SUPPLIED RECORDS:
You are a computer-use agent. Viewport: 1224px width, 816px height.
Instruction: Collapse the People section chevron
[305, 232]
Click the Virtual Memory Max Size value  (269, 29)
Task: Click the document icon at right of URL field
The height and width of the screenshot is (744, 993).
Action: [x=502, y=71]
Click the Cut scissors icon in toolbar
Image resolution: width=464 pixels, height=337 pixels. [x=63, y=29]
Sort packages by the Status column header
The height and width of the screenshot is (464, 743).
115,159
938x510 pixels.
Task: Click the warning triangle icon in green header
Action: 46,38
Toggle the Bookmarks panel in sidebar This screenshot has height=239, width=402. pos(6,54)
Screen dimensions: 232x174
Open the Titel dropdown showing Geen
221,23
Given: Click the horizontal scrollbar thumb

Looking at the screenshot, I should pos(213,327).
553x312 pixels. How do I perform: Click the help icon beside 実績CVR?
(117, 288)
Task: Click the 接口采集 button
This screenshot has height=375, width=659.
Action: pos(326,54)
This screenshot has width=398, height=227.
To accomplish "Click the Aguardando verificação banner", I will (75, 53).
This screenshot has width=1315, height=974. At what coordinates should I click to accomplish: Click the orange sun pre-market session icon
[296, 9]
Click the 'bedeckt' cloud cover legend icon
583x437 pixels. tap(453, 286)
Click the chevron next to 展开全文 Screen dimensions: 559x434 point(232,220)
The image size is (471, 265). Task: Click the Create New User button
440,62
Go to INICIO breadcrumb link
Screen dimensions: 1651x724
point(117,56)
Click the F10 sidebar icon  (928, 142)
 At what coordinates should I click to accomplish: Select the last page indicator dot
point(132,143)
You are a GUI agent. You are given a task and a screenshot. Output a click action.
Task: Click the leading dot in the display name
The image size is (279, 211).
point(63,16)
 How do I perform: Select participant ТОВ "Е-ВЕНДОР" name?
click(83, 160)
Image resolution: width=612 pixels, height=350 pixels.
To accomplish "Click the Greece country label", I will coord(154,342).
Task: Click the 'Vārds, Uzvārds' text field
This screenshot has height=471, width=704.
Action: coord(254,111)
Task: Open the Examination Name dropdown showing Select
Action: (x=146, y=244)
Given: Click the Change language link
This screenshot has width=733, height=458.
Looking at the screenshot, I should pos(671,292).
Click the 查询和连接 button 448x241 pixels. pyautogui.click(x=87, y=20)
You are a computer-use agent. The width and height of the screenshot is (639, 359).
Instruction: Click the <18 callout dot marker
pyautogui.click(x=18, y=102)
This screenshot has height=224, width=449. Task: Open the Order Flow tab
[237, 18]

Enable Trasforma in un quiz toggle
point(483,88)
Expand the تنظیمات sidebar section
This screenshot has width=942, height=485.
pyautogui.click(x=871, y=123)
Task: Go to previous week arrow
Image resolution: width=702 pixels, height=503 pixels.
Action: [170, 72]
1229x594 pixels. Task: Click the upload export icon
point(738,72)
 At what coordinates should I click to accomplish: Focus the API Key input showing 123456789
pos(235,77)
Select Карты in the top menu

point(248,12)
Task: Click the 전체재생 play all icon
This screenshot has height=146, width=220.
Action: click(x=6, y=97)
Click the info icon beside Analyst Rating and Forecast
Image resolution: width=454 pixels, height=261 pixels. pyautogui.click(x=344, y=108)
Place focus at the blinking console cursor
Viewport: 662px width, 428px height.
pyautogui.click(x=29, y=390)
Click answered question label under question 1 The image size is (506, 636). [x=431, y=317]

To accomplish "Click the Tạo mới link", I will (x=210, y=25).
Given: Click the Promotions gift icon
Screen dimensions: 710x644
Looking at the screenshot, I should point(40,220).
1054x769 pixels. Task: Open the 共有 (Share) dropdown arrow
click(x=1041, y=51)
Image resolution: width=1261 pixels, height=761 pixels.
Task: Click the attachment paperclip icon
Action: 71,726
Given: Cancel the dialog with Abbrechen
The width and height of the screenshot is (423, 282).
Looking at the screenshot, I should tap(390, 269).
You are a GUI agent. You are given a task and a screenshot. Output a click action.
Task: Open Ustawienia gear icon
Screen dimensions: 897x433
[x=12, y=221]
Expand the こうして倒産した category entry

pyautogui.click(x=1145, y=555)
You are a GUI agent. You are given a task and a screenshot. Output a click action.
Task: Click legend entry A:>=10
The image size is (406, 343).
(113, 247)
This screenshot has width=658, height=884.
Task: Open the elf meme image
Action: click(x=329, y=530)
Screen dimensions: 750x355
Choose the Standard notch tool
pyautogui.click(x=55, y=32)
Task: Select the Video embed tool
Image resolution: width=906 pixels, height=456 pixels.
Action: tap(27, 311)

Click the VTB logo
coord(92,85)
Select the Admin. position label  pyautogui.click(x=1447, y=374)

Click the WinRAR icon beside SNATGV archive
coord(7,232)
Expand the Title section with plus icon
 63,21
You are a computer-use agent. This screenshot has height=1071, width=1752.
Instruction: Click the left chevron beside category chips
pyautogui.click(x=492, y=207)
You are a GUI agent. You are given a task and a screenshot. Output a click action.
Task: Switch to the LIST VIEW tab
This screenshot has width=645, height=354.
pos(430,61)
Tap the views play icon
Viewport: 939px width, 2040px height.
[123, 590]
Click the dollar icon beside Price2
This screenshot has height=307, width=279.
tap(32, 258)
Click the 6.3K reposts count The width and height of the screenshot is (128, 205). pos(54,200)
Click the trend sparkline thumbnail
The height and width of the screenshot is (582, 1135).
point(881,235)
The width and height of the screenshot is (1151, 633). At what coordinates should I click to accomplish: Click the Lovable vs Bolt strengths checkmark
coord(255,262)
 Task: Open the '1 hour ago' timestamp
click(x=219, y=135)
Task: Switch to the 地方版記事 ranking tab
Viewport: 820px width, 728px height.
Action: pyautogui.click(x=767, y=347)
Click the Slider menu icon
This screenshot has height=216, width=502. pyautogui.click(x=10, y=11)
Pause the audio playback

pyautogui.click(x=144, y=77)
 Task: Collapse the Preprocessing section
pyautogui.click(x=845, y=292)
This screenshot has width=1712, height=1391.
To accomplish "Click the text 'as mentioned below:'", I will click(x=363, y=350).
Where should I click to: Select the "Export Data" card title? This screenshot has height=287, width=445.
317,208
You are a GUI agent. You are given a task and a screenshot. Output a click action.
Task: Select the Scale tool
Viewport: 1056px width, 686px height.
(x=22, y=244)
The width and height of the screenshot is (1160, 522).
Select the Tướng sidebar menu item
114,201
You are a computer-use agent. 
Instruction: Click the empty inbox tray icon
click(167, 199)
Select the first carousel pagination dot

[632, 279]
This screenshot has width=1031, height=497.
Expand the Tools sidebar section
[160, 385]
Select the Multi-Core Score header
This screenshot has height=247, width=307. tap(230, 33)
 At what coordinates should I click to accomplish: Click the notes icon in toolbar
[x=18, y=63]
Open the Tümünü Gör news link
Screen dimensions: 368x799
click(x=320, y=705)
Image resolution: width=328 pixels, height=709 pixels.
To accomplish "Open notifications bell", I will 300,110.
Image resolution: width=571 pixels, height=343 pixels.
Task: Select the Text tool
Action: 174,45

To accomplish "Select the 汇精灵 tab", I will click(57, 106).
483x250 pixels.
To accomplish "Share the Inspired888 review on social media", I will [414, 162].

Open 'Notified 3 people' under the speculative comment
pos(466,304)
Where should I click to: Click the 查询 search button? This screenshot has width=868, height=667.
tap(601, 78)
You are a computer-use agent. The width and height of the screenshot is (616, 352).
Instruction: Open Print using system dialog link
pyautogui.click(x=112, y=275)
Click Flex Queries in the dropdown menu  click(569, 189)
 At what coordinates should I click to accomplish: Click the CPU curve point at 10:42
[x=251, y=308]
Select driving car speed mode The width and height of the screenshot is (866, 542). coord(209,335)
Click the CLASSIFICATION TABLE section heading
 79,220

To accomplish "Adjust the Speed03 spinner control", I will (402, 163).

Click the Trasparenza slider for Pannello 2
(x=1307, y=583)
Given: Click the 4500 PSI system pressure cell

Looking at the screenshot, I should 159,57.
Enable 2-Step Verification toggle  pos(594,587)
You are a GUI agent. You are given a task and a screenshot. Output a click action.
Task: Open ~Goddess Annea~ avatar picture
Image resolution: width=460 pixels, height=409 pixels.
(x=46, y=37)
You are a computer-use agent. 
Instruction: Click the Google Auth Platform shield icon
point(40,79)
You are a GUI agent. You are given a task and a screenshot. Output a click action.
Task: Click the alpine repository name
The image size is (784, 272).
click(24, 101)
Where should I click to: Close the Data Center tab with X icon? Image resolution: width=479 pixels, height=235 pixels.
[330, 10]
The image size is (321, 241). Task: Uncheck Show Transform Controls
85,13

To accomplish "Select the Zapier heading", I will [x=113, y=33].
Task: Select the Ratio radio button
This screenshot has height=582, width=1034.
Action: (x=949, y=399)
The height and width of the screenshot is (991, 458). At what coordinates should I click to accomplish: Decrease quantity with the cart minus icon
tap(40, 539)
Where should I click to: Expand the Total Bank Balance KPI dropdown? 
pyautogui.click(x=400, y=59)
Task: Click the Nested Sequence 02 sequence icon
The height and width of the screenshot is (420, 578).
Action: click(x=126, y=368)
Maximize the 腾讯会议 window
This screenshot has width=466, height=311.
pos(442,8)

TASK OBJECTIVE: Copy the entries above word for word, from the line with "Expand the تنظیمات sidebar section" to the line with "Looking at the screenshot, I should point(40,220).".

EXERCISE SOLUTION:
Expand the تنظیمات sidebar section
This screenshot has width=942, height=485.
pyautogui.click(x=871, y=123)
Task: Go to previous week arrow
Image resolution: width=702 pixels, height=503 pixels.
Action: [170, 72]
1229x594 pixels. Task: Click the upload export icon
point(738,72)
 At what coordinates should I click to accomplish: Focus the API Key input showing 123456789
pos(235,77)
Select Карты in the top menu

point(248,12)
Task: Click the 전체재생 play all icon
This screenshot has height=146, width=220.
Action: click(x=6, y=97)
Click the info icon beside Analyst Rating and Forecast
Image resolution: width=454 pixels, height=261 pixels. pyautogui.click(x=344, y=108)
Place focus at the blinking console cursor
Viewport: 662px width, 428px height.
pyautogui.click(x=29, y=390)
Click answered question label under question 1 The image size is (506, 636). [x=431, y=317]

To accomplish "Click the Tạo mới link", I will (x=210, y=25).
Given: Click the Promotions gift icon
Screen dimensions: 710x644
Looking at the screenshot, I should point(40,220).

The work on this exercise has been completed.